4. {Fernando De Angelis} 

 

Non ho potuto rispondere subito a Stefano Ferrero e, nel frattempo, ci sono stati gli interventi di Martella e Berretta, che sostanzialmente condivido. Le questioni che pone Ferrero sono sensate, ma in certi casi credo che sia la sensatezza a essere insensata. Dopo il passaggio del Mar Rosso e la cessazione della manna, dopo la moltiplicazione dei pani e la risurrezione di Lazzaro, che ricostruzione dei fenomeni avrebbe fatta un’indagine scientifica? Condivido l’atteggiamento di Ferrero che non si debbano chiudere gli occhi di fronte ai fatti, ma quando c’è stata un’opera specifica di Dio, il passato non è ricostruibile sulla base degli indizi e delle leggi che ci sono nel presente.

     Per questo, venendo al tema specifico, mi si chiude un po’ la mente quando si tratta di precisare con esattezza che cosa sia stato veramente «l’uomo di Neandertal». Ferrero non si rende conto che i cosiddetti «fatti» sono sempre riportati in un particolare contesto di presupposti e il guaio è proprio quello di non accorgersi dei presupposti impliciti.

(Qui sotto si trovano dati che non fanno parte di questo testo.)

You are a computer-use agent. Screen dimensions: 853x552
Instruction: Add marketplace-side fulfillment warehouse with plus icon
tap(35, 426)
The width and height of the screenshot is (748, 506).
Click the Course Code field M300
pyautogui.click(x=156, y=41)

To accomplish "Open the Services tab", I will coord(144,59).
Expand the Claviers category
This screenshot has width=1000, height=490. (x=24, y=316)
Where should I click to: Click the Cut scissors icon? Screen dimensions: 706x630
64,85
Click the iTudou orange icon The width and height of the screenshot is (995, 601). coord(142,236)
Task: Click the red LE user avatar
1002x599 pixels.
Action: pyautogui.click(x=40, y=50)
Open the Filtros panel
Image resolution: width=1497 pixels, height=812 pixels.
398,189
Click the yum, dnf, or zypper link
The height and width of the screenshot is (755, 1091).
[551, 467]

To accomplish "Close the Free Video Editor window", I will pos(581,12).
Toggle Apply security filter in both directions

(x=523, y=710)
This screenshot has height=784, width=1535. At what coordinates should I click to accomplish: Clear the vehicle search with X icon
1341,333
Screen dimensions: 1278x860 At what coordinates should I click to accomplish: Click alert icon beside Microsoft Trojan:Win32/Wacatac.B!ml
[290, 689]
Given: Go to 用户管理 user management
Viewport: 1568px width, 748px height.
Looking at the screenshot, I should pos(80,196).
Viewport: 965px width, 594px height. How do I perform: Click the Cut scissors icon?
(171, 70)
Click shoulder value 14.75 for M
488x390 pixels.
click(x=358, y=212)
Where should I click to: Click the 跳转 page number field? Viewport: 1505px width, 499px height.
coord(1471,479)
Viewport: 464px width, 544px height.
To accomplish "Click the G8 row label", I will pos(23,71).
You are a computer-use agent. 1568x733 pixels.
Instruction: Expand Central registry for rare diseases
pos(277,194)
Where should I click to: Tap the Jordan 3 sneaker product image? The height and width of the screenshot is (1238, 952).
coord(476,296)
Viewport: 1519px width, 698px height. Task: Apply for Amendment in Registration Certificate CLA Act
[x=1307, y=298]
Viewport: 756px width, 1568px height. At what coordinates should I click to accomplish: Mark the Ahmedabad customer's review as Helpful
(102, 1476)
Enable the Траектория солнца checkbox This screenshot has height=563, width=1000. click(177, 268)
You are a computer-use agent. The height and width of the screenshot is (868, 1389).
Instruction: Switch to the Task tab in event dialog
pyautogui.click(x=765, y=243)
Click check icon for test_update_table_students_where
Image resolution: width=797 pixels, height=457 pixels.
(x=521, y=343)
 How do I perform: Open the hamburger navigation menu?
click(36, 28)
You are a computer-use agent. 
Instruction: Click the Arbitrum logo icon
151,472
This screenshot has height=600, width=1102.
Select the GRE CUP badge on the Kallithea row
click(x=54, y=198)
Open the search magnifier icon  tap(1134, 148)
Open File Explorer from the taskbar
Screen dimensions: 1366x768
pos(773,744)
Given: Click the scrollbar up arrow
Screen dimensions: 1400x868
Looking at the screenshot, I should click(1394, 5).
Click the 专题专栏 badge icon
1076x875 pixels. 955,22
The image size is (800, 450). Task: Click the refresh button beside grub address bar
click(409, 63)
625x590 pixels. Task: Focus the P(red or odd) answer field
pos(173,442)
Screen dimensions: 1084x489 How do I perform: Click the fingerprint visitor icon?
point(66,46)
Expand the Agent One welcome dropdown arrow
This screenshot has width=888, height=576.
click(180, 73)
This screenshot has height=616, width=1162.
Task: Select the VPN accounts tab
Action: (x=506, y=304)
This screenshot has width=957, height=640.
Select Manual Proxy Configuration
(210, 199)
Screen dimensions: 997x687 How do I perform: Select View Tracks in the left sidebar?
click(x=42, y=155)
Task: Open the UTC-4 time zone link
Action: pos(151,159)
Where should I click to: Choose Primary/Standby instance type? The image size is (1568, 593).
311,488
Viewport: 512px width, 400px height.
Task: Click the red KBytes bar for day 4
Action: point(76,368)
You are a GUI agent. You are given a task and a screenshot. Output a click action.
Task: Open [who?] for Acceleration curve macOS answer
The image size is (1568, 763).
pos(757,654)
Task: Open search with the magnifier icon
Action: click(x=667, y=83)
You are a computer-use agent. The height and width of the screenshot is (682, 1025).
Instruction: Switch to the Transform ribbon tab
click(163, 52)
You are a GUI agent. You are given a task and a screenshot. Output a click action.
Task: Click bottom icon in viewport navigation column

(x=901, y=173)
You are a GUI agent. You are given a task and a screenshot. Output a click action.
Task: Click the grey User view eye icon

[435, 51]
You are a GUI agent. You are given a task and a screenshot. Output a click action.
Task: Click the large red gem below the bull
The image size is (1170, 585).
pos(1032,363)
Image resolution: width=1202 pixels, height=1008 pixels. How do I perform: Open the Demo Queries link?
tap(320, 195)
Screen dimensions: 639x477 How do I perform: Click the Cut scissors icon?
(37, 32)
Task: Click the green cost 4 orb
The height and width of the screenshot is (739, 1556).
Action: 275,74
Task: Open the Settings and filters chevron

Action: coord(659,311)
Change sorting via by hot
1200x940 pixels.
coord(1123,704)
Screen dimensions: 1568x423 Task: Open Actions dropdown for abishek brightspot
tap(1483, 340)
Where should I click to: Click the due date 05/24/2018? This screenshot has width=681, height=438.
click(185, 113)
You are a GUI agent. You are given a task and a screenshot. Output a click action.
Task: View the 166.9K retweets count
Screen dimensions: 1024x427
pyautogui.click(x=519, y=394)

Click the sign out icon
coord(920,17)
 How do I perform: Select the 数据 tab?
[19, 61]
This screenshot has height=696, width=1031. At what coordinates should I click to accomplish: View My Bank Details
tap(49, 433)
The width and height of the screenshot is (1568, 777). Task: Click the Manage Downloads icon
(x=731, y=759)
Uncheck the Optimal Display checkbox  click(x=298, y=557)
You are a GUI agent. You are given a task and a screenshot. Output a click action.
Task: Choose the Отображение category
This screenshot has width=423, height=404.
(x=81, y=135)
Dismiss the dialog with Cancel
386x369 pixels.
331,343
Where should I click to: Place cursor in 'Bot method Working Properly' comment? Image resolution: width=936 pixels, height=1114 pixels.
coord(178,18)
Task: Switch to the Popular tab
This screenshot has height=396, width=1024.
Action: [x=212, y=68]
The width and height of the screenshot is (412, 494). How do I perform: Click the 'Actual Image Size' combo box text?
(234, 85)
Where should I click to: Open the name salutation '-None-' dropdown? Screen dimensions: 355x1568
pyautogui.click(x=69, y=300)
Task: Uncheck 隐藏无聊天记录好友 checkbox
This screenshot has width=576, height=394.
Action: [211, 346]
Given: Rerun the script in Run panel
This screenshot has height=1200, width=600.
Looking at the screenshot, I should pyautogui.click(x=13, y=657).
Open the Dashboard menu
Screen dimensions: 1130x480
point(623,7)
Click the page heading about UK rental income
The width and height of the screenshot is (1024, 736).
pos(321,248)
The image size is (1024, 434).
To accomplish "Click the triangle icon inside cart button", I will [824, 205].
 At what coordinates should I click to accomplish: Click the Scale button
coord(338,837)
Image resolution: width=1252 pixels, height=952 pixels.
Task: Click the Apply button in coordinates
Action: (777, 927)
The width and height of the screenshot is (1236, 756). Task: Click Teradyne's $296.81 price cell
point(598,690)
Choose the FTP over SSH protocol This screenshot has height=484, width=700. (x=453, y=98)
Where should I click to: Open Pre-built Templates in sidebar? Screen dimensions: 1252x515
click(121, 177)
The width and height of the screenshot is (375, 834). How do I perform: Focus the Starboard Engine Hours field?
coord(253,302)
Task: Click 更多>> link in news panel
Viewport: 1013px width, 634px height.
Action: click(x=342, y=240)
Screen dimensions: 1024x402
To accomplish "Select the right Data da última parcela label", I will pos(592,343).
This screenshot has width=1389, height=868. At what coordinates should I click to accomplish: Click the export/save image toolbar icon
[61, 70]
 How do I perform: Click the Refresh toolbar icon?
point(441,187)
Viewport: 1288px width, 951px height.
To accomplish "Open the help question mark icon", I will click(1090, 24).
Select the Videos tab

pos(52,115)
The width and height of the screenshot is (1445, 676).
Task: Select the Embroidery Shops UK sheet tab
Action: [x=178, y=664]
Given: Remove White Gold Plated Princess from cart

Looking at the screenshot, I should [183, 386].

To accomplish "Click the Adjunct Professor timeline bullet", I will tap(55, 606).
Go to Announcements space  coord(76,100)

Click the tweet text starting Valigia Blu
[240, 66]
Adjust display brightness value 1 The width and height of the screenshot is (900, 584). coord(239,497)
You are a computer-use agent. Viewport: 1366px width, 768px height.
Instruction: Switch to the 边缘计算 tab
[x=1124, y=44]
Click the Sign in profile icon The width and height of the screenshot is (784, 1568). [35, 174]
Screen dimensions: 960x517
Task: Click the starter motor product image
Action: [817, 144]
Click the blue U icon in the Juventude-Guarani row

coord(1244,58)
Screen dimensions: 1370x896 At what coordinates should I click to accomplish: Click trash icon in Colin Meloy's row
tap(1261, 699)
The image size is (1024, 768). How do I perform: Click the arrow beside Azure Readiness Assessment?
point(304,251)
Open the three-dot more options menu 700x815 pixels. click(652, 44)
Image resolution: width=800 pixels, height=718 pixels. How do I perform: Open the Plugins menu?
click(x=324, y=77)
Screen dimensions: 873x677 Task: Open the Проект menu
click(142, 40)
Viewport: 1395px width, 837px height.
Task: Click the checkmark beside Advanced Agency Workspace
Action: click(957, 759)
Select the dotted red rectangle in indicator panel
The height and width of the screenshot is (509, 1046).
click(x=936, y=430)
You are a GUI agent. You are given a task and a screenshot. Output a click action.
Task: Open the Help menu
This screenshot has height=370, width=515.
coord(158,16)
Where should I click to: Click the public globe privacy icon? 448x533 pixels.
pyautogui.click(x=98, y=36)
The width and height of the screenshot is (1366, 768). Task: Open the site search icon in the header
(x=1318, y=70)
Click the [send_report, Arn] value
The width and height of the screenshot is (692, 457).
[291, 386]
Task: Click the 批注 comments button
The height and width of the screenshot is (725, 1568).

     La lamentata mancanza di libri che trattino l’argomento da un punto di vista creazionista sta per essere in parte colmata. È infatti in fase di stampa un Trattato critico sull’evoluzione tradotto dal tedesco (di Junker e Scherer, ed. Gribaudi) che dedica un vasto capitolo proprio all’evoluzione umana (pagine che qualificati evoluzionisti hanno letto trovandole scientificamente corrette). Sull’uomo di Neandertal c’è scritto: «Oggi non ci sono praticamente indizi del fatto che l’anatomia e il repertorio comportamentale dell’uomo di Neandertal fossero più primitivi di quelli dell’uomo odierno, anche se ci sono delle chiare differenze di tipo anatomico» (p. 279). Il capitolo viene alla fine così riassunto: «Negli ultimi anni, sono stati portati alla luce dagli scavi moltissimi nuovi reperti, i quali hanno reso sempre più complessa la costruzione d’un albero genealogico. L’albero genealogico è diventato un cespuglio genealogico la cui densità, a ogni nuovo ritrovamento, diviene sempre più impenetrabile» (p. 287).